What do the countries of our region do in this situation? Sooner or later, the so-called publicity will be announced: a broad public debate will be allowed. First liberalization in relation to the media and assemblies will happen, so that new leaders will emerge. The emergence of new people will allow the authorities, on the one hand, to appropriate their ideas and put them into practice; on the other hand, the emergence of new people will condition their support. Anyway, a political process will start. If things develop peacefully, with a high degree of agreement between the parties, we can take the Poland’s path after the roundtable. And the mistakes and failures may lead to mass protest and clashes. It all depends on how clever the authorities and the elites are, which will be manifested in the era of liberalization and publicity.
We can notice delayed signs of the approaching publicity right now, but the decisiveness of the regime for changes is not visible yet.
- Does it mean that Belarus will have to repeat the path of the USSR in its last years?
- Not exactly. The similarity with the USSR in its last years will be visible in the need to declare the publicity - certain liberalization of the media, freedom of speech, freedom of assembly under the control of the regime and the power structures, so that assemblies don’t turn into mass demonstration. Secondly, new leaders will manifest themselves through publicity. Here we will have to borrow Poland’s experience of consolidation and mutual trust within the nation. That is why we cannot just give power to the Belarusian specialists educated in the West.
The experience of Ukraine doesn’t suit us: the majority of the population must be realizing by now that it is easy to break the system.
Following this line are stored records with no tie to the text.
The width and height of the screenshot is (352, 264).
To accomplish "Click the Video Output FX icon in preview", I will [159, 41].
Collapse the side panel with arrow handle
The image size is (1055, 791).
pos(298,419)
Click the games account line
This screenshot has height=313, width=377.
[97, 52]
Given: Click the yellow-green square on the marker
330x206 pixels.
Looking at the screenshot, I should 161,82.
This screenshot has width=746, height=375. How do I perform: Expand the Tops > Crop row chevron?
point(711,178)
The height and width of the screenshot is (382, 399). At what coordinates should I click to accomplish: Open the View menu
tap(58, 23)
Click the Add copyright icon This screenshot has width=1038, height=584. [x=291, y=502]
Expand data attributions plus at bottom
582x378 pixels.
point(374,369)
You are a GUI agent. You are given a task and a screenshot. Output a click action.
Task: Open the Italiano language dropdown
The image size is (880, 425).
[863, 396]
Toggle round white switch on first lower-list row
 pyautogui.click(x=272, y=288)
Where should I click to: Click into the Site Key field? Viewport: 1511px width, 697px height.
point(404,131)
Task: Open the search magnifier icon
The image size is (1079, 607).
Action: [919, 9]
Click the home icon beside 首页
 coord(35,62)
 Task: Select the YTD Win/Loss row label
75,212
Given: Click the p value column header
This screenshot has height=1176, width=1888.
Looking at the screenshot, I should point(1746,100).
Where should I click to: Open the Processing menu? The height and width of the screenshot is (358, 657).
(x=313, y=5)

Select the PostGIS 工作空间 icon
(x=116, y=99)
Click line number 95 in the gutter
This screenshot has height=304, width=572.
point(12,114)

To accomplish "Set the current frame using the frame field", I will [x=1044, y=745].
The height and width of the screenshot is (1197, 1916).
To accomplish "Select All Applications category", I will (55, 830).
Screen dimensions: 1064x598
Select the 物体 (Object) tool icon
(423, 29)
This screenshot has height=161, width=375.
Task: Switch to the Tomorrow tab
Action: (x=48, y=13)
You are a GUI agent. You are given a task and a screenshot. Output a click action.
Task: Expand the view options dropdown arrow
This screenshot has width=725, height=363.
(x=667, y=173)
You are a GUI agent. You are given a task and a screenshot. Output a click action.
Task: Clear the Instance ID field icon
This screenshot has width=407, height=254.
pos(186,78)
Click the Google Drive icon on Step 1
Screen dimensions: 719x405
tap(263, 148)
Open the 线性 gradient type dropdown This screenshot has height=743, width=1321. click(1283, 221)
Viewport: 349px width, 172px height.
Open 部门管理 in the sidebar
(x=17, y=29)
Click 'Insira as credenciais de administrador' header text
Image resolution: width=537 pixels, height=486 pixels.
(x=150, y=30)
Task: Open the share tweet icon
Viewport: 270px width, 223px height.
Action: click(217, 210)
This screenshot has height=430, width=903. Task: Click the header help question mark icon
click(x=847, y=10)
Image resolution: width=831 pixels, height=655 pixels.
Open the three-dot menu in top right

We need our own synthetic way. Are there forces and resources for overcoming this path? It is very difficult to say that now; it can only be said by empirically analyzing the period of publicity.
The main obstacle to be overcome is the mutual distrust that Belarusians have to each other, to the authorities, and to political parties... Can we find people, forces, parties, groups, churches in Belarus, who would enjoy the confidence of the very significant part of the population? I think that 30-40 percent, who are able to trust and through that trust lead new power to become the authorities, would be enough.